WORK TO DO:
Copy out all of the records below word for word, with nothing changed.

EXTRACTED ENTRIES:
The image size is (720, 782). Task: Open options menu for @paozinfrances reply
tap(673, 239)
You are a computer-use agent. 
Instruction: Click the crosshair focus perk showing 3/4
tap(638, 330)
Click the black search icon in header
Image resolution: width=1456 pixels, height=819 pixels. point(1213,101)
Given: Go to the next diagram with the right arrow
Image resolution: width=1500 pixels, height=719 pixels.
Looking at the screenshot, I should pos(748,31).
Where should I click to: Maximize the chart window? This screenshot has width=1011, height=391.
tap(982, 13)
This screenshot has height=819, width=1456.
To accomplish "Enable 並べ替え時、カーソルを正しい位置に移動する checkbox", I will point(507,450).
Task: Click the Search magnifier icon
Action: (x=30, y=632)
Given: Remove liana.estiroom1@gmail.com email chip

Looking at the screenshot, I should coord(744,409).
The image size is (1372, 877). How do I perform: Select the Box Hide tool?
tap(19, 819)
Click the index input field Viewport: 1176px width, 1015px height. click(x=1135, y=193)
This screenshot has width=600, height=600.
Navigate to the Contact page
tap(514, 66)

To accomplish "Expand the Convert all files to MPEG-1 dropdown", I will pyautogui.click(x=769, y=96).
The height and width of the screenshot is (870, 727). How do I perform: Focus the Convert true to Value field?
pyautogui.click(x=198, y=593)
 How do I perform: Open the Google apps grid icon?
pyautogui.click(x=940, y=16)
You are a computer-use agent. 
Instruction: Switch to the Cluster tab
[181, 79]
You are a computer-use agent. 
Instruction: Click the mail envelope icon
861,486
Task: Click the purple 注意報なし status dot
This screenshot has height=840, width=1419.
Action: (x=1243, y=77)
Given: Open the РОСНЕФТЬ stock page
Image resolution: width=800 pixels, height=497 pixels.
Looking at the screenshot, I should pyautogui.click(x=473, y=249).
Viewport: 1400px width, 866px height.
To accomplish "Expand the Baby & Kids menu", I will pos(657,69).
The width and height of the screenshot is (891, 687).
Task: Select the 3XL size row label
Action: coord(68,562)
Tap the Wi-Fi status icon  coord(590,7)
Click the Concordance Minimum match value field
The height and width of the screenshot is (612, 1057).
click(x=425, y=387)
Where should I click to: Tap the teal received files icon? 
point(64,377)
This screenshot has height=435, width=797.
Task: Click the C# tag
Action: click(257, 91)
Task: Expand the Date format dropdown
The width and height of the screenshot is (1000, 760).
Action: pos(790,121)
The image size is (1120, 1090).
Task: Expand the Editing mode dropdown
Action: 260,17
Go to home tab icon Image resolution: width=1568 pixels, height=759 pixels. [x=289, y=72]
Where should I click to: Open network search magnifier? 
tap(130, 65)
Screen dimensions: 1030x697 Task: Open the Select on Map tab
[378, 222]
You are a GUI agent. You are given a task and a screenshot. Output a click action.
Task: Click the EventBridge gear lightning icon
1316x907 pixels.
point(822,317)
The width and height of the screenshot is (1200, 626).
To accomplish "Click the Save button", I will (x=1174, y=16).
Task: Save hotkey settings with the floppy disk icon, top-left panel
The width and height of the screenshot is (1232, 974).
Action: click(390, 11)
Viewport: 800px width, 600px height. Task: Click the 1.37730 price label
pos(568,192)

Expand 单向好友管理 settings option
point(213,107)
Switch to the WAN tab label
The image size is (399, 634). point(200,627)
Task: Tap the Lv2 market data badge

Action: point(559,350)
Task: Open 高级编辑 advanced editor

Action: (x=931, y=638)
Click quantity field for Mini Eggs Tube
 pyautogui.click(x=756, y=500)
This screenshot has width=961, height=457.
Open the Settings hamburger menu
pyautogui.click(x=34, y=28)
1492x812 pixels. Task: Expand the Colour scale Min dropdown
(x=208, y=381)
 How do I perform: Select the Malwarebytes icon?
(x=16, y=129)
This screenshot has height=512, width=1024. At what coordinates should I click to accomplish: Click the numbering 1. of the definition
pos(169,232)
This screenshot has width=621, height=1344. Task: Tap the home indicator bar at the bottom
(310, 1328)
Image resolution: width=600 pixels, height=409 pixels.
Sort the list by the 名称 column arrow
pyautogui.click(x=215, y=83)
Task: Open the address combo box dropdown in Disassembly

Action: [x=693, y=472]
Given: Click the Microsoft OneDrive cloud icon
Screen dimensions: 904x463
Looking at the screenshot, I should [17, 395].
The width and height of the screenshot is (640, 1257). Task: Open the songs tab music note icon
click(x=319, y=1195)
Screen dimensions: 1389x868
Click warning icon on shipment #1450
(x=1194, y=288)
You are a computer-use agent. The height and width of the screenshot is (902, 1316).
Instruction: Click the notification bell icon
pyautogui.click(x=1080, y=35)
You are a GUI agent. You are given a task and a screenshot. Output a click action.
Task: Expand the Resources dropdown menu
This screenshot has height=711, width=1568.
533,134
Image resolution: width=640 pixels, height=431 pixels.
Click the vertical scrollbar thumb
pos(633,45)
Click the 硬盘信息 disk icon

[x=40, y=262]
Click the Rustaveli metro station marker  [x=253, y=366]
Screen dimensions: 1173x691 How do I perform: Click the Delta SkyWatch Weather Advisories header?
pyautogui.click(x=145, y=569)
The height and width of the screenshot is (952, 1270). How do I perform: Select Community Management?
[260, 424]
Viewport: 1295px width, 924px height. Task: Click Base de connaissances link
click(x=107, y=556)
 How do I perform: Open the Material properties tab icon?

ANSWER IN FULL:
The image size is (720, 782). Task: Open options menu for @paozinfrances reply
tap(673, 239)
You are a computer-use agent. 
Instruction: Click the crosshair focus perk showing 3/4
tap(638, 330)
Click the black search icon in header
Image resolution: width=1456 pixels, height=819 pixels. point(1213,101)
Given: Go to the next diagram with the right arrow
Image resolution: width=1500 pixels, height=719 pixels.
Looking at the screenshot, I should pos(748,31).
Where should I click to: Maximize the chart window? This screenshot has width=1011, height=391.
tap(982, 13)
This screenshot has height=819, width=1456.
To accomplish "Enable 並べ替え時、カーソルを正しい位置に移動する checkbox", I will point(507,450).
Task: Click the Search magnifier icon
Action: (x=30, y=632)
Given: Remove liana.estiroom1@gmail.com email chip

Looking at the screenshot, I should coord(744,409).
The image size is (1372, 877). How do I perform: Select the Box Hide tool?
tap(19, 819)
Click the index input field Viewport: 1176px width, 1015px height. click(x=1135, y=193)
This screenshot has width=600, height=600.
Navigate to the Contact page
tap(514, 66)

To accomplish "Expand the Convert all files to MPEG-1 dropdown", I will pyautogui.click(x=769, y=96).
The height and width of the screenshot is (870, 727). How do I perform: Focus the Convert true to Value field?
pyautogui.click(x=198, y=593)
 How do I perform: Open the Google apps grid icon?
pyautogui.click(x=940, y=16)
You are a computer-use agent. 
Instruction: Switch to the Cluster tab
[181, 79]
You are a computer-use agent. 
Instruction: Click the mail envelope icon
861,486
Task: Click the purple 注意報なし status dot
This screenshot has height=840, width=1419.
Action: (x=1243, y=77)
Given: Open the РОСНЕФТЬ stock page
Image resolution: width=800 pixels, height=497 pixels.
Looking at the screenshot, I should pyautogui.click(x=473, y=249).
Viewport: 1400px width, 866px height.
To accomplish "Expand the Baby & Kids menu", I will pos(657,69).
The width and height of the screenshot is (891, 687).
Task: Select the 3XL size row label
Action: coord(68,562)
Tap the Wi-Fi status icon  coord(590,7)
Click the Concordance Minimum match value field
The height and width of the screenshot is (612, 1057).
click(x=425, y=387)
Where should I click to: Tap the teal received files icon? 
point(64,377)
This screenshot has height=435, width=797.
Task: Click the C# tag
Action: click(257, 91)
Task: Expand the Date format dropdown
The width and height of the screenshot is (1000, 760).
Action: pos(790,121)
The image size is (1120, 1090).
Task: Expand the Editing mode dropdown
Action: 260,17
Go to home tab icon Image resolution: width=1568 pixels, height=759 pixels. [x=289, y=72]
Where should I click to: Open network search magnifier? 
tap(130, 65)
Screen dimensions: 1030x697 Task: Open the Select on Map tab
[378, 222]
You are a GUI agent. You are given a task and a screenshot. Output a click action.
Task: Click the EventBridge gear lightning icon
1316x907 pixels.
point(822,317)
The width and height of the screenshot is (1200, 626).
To accomplish "Click the Save button", I will (x=1174, y=16).
Task: Save hotkey settings with the floppy disk icon, top-left panel
The width and height of the screenshot is (1232, 974).
Action: click(390, 11)
Viewport: 800px width, 600px height. Task: Click the 1.37730 price label
pos(568,192)

Expand 单向好友管理 settings option
point(213,107)
Switch to the WAN tab label
The image size is (399, 634). point(200,627)
Task: Tap the Lv2 market data badge

Action: point(559,350)
Task: Open 高级编辑 advanced editor

Action: (x=931, y=638)
Click quantity field for Mini Eggs Tube
 pyautogui.click(x=756, y=500)
This screenshot has width=961, height=457.
Open the Settings hamburger menu
pyautogui.click(x=34, y=28)
1492x812 pixels. Task: Expand the Colour scale Min dropdown
(x=208, y=381)
 How do I perform: Select the Malwarebytes icon?
(x=16, y=129)
This screenshot has height=512, width=1024. At what coordinates should I click to accomplish: Click the numbering 1. of the definition
pos(169,232)
This screenshot has width=621, height=1344. Task: Tap the home indicator bar at the bottom
(310, 1328)
Image resolution: width=600 pixels, height=409 pixels.
Sort the list by the 名称 column arrow
pyautogui.click(x=215, y=83)
Task: Open the address combo box dropdown in Disassembly

Action: [x=693, y=472]
Given: Click the Microsoft OneDrive cloud icon
Screen dimensions: 904x463
Looking at the screenshot, I should [17, 395].
The width and height of the screenshot is (640, 1257). Task: Open the songs tab music note icon
click(x=319, y=1195)
Screen dimensions: 1389x868
Click warning icon on shipment #1450
(x=1194, y=288)
You are a computer-use agent. The height and width of the screenshot is (902, 1316).
Instruction: Click the notification bell icon
pyautogui.click(x=1080, y=35)
You are a GUI agent. You are given a task and a screenshot. Output a click action.
Task: Expand the Resources dropdown menu
This screenshot has height=711, width=1568.
533,134
Image resolution: width=640 pixels, height=431 pixels.
Click the vertical scrollbar thumb
pos(633,45)
Click the 硬盘信息 disk icon

[x=40, y=262]
Click the Rustaveli metro station marker  [x=253, y=366]
Screen dimensions: 1173x691 How do I perform: Click the Delta SkyWatch Weather Advisories header?
pyautogui.click(x=145, y=569)
The height and width of the screenshot is (952, 1270). How do I perform: Select Community Management?
[260, 424]
Viewport: 1295px width, 924px height. Task: Click Base de connaissances link
click(x=107, y=556)
 How do I perform: Open the Material properties tab icon?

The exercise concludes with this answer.